(Word and element locating data)
^^^^^^^^

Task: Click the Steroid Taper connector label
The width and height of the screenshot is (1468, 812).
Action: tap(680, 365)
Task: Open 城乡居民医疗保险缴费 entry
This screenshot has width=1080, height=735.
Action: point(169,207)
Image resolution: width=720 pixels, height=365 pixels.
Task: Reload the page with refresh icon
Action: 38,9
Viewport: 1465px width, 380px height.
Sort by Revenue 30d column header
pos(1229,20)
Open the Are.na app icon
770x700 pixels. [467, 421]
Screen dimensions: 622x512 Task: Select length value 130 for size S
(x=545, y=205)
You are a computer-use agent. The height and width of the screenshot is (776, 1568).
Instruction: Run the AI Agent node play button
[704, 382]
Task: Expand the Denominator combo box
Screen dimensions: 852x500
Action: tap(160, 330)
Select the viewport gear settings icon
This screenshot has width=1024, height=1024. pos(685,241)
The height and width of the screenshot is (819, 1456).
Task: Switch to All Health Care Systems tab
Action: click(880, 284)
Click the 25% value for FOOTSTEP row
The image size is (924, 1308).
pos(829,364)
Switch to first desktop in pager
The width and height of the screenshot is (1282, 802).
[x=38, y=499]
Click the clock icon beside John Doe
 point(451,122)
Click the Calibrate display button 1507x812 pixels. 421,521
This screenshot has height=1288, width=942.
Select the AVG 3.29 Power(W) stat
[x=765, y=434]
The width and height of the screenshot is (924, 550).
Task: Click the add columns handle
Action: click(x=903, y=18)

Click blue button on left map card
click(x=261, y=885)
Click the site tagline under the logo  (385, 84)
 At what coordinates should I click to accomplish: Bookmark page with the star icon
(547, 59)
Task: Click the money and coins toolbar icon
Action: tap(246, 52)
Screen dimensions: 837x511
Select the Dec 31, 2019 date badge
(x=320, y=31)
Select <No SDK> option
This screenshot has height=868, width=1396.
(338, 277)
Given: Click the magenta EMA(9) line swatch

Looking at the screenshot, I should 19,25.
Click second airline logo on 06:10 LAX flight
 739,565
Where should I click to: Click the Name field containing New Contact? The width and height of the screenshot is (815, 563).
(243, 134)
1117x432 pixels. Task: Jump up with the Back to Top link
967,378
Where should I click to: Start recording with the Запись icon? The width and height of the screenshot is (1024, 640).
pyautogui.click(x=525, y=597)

^^^^^^^^

-- Task prompt --
Reproduce the part of the lines above that opens with the line containing "Task: Open 城乡居民医疗保险缴费 entry" and closes with the line containing "Click the site", keeping both of those lines.

-- Answer to this exercise --
Task: Open 城乡居民医疗保险缴费 entry
This screenshot has width=1080, height=735.
Action: point(169,207)
Image resolution: width=720 pixels, height=365 pixels.
Task: Reload the page with refresh icon
Action: 38,9
Viewport: 1465px width, 380px height.
Sort by Revenue 30d column header
pos(1229,20)
Open the Are.na app icon
770x700 pixels. [467, 421]
Screen dimensions: 622x512 Task: Select length value 130 for size S
(x=545, y=205)
You are a computer-use agent. The height and width of the screenshot is (776, 1568).
Instruction: Run the AI Agent node play button
[704, 382]
Task: Expand the Denominator combo box
Screen dimensions: 852x500
Action: tap(160, 330)
Select the viewport gear settings icon
This screenshot has width=1024, height=1024. pos(685,241)
The height and width of the screenshot is (819, 1456).
Task: Switch to All Health Care Systems tab
Action: click(880, 284)
Click the 25% value for FOOTSTEP row
The image size is (924, 1308).
pos(829,364)
Switch to first desktop in pager
The width and height of the screenshot is (1282, 802).
[x=38, y=499]
Click the clock icon beside John Doe
 point(451,122)
Click the Calibrate display button 1507x812 pixels. 421,521
This screenshot has height=1288, width=942.
Select the AVG 3.29 Power(W) stat
[x=765, y=434]
The width and height of the screenshot is (924, 550).
Task: Click the add columns handle
Action: click(x=903, y=18)

Click blue button on left map card
click(x=261, y=885)
Click the site tagline under the logo  (385, 84)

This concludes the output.